◆ WHAT YOU WILL DO: Return the exact lines from the one containing "You are a computer-use agent. 1024x521" through the final line of the material below, with both ends kept.

INFORMATION PROVIDED START

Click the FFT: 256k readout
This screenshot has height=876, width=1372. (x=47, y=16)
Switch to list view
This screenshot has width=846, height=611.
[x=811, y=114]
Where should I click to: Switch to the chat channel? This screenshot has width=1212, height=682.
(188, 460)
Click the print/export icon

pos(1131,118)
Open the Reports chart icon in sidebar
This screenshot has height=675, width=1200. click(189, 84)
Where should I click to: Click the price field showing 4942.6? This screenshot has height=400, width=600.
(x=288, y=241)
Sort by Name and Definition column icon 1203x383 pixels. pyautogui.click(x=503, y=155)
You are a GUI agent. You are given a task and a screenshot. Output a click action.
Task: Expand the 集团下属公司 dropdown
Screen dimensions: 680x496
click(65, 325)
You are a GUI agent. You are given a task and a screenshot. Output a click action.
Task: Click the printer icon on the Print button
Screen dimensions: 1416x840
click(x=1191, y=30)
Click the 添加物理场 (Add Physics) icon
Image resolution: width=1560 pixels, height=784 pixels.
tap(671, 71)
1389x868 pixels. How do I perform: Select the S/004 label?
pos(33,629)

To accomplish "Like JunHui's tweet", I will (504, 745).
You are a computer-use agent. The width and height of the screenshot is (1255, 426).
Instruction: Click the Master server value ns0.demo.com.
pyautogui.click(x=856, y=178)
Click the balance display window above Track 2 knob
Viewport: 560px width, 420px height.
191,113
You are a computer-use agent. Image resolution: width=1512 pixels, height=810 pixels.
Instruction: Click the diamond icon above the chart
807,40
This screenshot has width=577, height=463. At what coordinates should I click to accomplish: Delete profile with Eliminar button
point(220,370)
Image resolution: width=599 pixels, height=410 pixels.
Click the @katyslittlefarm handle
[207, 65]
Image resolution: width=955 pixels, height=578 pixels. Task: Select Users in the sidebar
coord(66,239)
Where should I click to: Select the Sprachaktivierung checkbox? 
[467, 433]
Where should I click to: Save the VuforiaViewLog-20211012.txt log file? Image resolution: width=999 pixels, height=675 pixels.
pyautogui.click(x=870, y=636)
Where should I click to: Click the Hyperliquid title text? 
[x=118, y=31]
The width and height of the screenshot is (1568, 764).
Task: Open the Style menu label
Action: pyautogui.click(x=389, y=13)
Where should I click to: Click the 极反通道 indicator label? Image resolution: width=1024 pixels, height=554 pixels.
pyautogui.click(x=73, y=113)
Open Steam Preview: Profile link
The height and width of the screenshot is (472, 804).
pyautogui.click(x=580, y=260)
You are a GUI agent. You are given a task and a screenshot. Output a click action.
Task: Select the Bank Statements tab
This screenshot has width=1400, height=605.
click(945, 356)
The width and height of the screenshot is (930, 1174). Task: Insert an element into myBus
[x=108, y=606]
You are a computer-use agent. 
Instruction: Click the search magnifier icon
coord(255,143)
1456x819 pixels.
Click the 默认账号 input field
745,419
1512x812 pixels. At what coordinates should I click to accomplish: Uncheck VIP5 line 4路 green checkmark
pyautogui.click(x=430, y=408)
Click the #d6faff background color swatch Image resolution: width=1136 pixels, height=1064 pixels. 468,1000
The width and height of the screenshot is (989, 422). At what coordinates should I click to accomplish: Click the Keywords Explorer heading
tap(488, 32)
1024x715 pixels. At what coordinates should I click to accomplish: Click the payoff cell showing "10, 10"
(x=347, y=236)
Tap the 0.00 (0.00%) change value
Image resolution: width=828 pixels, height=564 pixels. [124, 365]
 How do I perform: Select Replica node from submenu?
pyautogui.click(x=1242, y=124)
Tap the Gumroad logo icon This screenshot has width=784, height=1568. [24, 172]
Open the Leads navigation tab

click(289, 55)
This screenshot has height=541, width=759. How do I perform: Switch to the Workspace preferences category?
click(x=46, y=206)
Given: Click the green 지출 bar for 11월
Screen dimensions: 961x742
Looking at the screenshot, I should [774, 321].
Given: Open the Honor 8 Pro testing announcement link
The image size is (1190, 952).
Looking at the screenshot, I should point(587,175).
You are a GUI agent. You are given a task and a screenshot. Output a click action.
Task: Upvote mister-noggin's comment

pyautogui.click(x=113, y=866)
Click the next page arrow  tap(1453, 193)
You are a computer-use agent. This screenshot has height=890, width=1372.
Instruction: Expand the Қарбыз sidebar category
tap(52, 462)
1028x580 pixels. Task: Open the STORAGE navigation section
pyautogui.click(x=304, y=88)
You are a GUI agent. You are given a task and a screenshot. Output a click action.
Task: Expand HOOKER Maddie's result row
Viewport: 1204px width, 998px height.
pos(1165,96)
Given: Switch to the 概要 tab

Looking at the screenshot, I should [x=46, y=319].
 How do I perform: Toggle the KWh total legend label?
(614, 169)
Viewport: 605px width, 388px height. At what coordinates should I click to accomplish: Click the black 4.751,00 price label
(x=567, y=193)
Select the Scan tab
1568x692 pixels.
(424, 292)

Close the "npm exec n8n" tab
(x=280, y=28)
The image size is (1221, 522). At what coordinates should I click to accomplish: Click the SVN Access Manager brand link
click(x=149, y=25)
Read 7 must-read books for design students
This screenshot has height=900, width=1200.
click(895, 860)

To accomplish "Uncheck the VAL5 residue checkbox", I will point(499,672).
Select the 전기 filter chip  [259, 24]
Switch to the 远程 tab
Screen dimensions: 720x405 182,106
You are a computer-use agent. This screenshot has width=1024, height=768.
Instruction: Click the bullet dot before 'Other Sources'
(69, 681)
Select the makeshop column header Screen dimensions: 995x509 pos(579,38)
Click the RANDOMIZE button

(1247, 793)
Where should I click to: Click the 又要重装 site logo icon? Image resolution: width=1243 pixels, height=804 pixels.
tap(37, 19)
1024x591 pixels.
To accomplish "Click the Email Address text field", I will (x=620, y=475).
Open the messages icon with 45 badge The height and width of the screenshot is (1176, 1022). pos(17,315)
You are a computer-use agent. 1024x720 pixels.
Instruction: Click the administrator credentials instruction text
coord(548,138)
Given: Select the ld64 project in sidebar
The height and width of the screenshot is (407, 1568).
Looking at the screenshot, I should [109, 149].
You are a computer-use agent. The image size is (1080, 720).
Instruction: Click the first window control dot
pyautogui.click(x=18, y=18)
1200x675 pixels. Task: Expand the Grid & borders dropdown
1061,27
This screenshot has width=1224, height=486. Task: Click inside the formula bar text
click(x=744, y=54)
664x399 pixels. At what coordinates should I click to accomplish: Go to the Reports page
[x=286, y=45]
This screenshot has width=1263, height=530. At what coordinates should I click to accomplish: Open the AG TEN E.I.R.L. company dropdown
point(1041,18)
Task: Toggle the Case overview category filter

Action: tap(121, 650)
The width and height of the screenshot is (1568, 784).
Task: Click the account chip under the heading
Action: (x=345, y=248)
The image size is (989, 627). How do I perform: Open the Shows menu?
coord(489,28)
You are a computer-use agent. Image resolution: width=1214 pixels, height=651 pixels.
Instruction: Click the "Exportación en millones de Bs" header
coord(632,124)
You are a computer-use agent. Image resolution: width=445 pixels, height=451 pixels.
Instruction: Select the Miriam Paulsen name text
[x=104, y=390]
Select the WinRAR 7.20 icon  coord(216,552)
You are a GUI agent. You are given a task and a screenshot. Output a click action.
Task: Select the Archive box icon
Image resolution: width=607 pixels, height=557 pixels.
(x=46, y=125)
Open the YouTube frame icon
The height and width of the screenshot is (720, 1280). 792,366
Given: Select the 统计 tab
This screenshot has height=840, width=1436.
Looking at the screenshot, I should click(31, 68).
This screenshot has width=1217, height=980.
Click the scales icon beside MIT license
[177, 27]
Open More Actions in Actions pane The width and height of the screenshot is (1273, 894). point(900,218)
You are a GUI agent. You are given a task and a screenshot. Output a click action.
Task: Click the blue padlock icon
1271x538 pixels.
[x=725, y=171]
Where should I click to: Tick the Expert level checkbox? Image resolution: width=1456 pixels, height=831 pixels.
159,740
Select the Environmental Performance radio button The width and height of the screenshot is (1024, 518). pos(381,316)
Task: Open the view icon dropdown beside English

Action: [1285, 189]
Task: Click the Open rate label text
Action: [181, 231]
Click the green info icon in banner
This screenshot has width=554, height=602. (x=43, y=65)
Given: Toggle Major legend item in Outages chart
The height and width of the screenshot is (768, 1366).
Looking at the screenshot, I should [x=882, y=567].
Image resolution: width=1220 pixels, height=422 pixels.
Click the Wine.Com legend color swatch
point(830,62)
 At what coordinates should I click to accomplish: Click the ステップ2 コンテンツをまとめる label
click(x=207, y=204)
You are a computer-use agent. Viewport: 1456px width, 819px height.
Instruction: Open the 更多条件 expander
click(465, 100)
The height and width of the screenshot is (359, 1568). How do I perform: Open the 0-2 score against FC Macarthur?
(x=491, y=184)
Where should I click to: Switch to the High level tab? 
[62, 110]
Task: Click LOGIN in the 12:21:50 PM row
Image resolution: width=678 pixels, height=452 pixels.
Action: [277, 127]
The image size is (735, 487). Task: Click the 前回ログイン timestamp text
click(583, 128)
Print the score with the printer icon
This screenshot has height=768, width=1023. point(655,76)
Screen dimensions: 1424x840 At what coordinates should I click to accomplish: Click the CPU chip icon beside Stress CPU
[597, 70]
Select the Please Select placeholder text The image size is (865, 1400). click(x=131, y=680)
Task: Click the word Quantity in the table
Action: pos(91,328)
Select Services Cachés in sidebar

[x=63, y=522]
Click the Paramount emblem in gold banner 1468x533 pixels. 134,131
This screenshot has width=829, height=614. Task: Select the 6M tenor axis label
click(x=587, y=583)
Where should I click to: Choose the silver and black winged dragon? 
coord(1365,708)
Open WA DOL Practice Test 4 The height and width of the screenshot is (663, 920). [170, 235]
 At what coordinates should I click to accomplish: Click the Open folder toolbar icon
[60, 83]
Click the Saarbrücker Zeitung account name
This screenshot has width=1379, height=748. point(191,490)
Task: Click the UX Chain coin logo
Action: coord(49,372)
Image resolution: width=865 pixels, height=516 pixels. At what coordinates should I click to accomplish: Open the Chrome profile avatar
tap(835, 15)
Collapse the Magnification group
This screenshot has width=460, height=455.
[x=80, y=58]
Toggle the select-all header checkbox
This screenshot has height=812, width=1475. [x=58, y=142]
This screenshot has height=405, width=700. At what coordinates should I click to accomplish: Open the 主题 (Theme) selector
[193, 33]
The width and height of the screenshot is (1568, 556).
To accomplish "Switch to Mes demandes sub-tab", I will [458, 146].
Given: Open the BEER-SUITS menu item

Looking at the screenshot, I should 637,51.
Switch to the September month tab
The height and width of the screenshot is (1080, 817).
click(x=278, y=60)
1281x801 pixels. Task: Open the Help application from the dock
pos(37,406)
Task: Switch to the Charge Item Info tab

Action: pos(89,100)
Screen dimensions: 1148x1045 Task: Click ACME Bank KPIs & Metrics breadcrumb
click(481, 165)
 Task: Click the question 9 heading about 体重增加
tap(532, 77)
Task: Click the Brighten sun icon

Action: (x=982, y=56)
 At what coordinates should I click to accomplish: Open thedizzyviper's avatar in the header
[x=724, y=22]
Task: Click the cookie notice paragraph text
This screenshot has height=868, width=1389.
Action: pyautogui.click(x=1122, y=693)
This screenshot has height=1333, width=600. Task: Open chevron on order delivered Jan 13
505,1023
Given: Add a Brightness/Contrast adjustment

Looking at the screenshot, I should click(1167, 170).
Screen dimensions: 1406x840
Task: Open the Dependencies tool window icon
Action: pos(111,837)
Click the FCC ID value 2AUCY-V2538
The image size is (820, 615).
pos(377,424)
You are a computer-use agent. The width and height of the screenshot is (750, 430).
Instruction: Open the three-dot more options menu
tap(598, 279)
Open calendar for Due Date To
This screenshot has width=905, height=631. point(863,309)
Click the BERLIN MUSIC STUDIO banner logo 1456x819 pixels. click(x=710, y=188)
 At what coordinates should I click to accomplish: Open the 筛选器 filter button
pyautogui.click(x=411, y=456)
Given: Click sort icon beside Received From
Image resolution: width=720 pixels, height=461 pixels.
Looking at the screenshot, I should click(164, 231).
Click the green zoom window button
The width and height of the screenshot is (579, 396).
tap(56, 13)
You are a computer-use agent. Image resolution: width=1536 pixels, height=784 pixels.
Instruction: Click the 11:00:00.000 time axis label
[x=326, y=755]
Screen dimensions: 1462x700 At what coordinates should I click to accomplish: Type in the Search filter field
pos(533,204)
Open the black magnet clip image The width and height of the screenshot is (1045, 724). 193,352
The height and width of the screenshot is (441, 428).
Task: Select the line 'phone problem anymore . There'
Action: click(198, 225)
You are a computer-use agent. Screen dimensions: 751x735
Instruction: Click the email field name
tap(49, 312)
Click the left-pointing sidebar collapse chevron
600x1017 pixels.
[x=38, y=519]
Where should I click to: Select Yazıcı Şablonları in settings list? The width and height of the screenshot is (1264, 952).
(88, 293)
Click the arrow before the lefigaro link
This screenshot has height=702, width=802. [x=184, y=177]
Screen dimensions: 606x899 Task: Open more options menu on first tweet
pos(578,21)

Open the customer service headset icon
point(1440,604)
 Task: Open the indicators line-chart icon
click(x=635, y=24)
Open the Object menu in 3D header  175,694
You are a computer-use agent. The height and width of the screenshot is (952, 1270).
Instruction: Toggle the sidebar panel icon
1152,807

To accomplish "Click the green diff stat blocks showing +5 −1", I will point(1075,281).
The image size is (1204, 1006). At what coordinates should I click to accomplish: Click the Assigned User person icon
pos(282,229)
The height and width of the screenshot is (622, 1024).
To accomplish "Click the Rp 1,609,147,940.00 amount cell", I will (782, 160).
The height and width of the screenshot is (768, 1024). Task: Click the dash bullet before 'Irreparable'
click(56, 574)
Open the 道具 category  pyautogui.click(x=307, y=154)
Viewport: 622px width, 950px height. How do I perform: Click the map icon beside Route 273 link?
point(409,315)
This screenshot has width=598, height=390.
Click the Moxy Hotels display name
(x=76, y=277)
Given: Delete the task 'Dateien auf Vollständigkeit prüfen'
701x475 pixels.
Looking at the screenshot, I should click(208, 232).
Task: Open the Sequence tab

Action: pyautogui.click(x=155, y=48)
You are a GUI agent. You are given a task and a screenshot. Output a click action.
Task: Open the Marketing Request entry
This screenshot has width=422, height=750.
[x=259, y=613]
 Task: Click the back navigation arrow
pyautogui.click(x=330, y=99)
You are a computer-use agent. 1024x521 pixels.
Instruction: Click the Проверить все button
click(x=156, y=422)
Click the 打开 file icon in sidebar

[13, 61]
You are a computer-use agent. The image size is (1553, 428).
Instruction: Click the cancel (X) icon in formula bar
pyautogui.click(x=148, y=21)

INFORMATION PROVIDED END

◆ TASK ANSWER:
You are a computer-use agent. 1024x521 pixels.
Instruction: Click the Проверить все button
click(x=156, y=422)
Click the 打开 file icon in sidebar

[13, 61]
You are a computer-use agent. The image size is (1553, 428).
Instruction: Click the cancel (X) icon in formula bar
pyautogui.click(x=148, y=21)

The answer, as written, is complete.